In de middag van 18 september reisden Langford en een groep van zijn mannen de Firehole River af en kwamen terecht in wat nu de Bovenste geiserbekken. Hij later schreef:

"Beoordeel dan, wat onze verbazing moet zijn geweest, toen we halverwege de middag van onze tweede reisdag het bassin binnengingen, om in het heldere zonlicht, op niet grote afstand, een immense hoeveelheid helder, sprankelend water dat in de lucht werd geprojecteerd tot een hoogte van honderdvijfentwintig voeten. 'Geisers! geisers!' riep een van onze compagnies uit, en terwijl we onze afgematte paarden de sporen gaven, verzamelden we ons al snel rond dit wonderbaarlijke fenomeen. Het was inderdaad een perfecte geiser… Tijdens ons verblijf spoot hij met regelmatige tussenpozen negen keer, de kolommen kokend water wordt gegooid van negentig tot honderdvijfentwintig voet bij elke ontlading, die van vijftien tot twintig. duurde minuten. We gaven het de naam ‘Old Faithful’.”

Yellowstone kreeg slechts twee jaar later de status van Nationaal Park, met een van de eerste pleitbezorgers, generaal Philip Sheridan van het Amerikaanse leger, die een groot deel van de laatste deel van zijn militaire carrière die het land fel beschermde tegen ontwikkeling - hoewel zijn gepassioneerde milieuactivisme schijnbaar niet overging op de mannen in zijn 1882 expeditie, WHO gebruikten Old Faithful om hun was te doen.

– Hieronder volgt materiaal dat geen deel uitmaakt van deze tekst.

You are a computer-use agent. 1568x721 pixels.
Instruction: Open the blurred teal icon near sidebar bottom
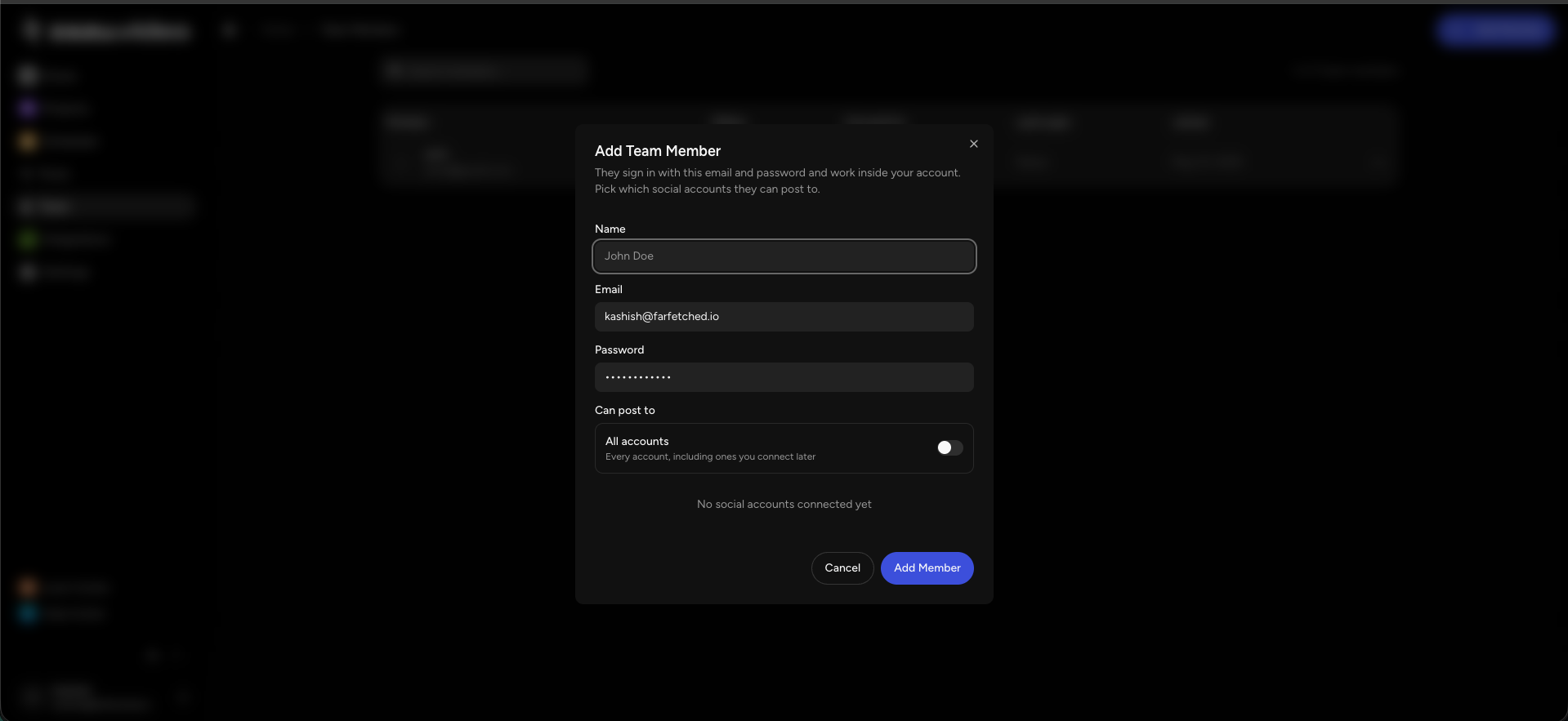pos(28,613)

2. DENALI (Vroeger MT. MCKINLEY) // ALASKA

Terwijl de inheemse Koyukon die in het gebied woonde, kende de hoogste berg van Noord-Amerika lang voordat iemand anders bekend was, en Russische ontdekkingsreizigers zijn misschien gekomen eroverheen in de jaren 1770, de vroegst bekende Europese beschrijving van Denali is van de Britse marinekapitein George Vancouver, wie heeft opgemerkt? "verre verbazingwekkende bergen bedekt met sneeuw en schijnbaar los van elkaar" terwijl hij het gebied in mei 1794 aan het verkennen was.

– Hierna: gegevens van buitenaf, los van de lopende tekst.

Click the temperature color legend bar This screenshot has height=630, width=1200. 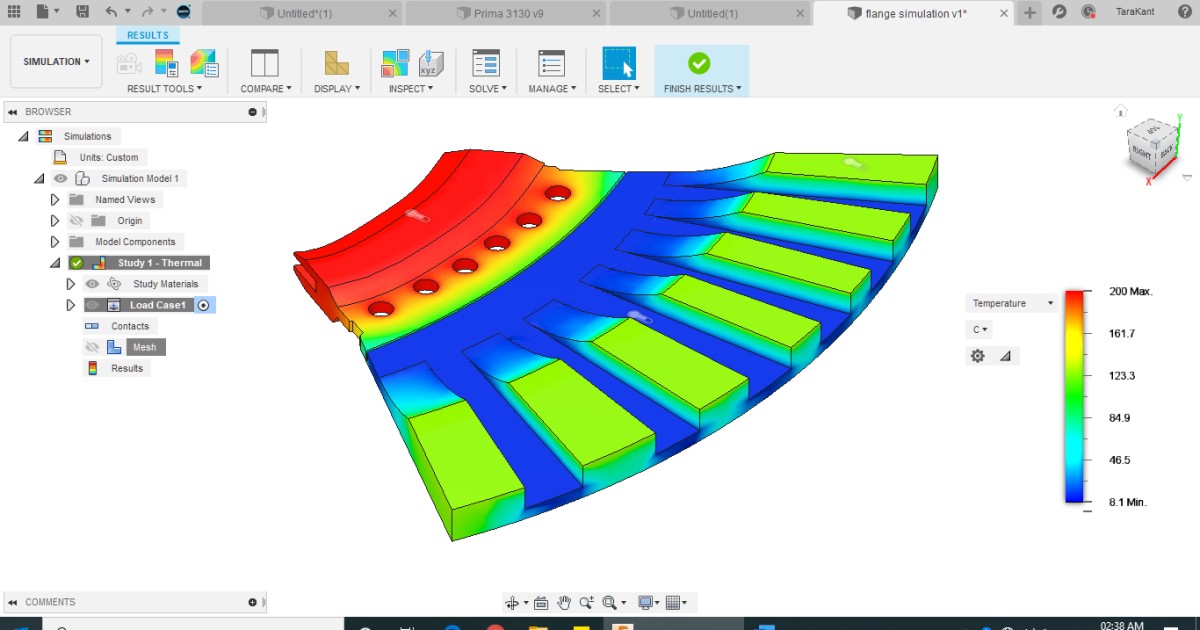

Andere verslagen zouden spoedig volgen: in 1878, Arthur Harper en Al Mayo zogenaamd beschreven "een grote ijsberg in het zuiden die duidelijk zichtbaar was." In 1885 zou luitenant Henry Allen een schets van het gebied hebben gemaakt, en in 1889 Frank Densmore reisde naar de regio en keerde terug naar de Yukon met zo'n uitbundige lof voor de berg dat de lokale bevolking ernaar begon te verwijzen als “Densmore's Mountain.” Maar de piek zou voor de buitenwereld obscuur blijven tot 1897, toen een goudzoeker genaamd William Dickey schreef een account van zijn tijd op zoek naar goud in de Susitna-rivier bij de berg in de New York Sun:

“We hebben onze grote piek Mount McKinley genoemd, naar William McKinley uit Ohio, die was genomineerd voor… het presidentschap en dat feit was het eerste nieuws dat we ontvingen op weg naar buiten dat prachtige wildernis. We twijfelen er niet aan dat deze piek de hoogste in Noord-Amerika is en schatten dat hij meer dan 20.000 voet hoog is.”

Hij zat er niet ver naast: McKinley - en dat was... officieel omgedoopt tot Denali in 2015-staat 20.310 voet lang.

3. NIAGARA VALT // NEW YORK EN ONTARIO, CANADA

De Franse cartograaf Samuel de Champlain navigeerde en bracht al in 1604 Lake St. Louis (nu Lake Ontario) in kaart. Hoewel men denkt dat hij de Niagara-watervallen niet zelf heeft gezien, heeft hij desondanks toch opgenomen een beschrijving ervan in zijn dagboeken, gebaseerd op de beschrijving van een jonge Algonquin die ze ontmoetten:

“Dat er een val was van ongeveer een mijl breed en een grote hoeveelheid water in dat meer valt: dat wanneer deze val voorbij is, een ziet aan weerszijden geen land meer, maar alleen een zee die zo groot is dat ze het einde ervan nog nooit hebben gezien, noch gehoord dat iemand dat heeft gedaan.”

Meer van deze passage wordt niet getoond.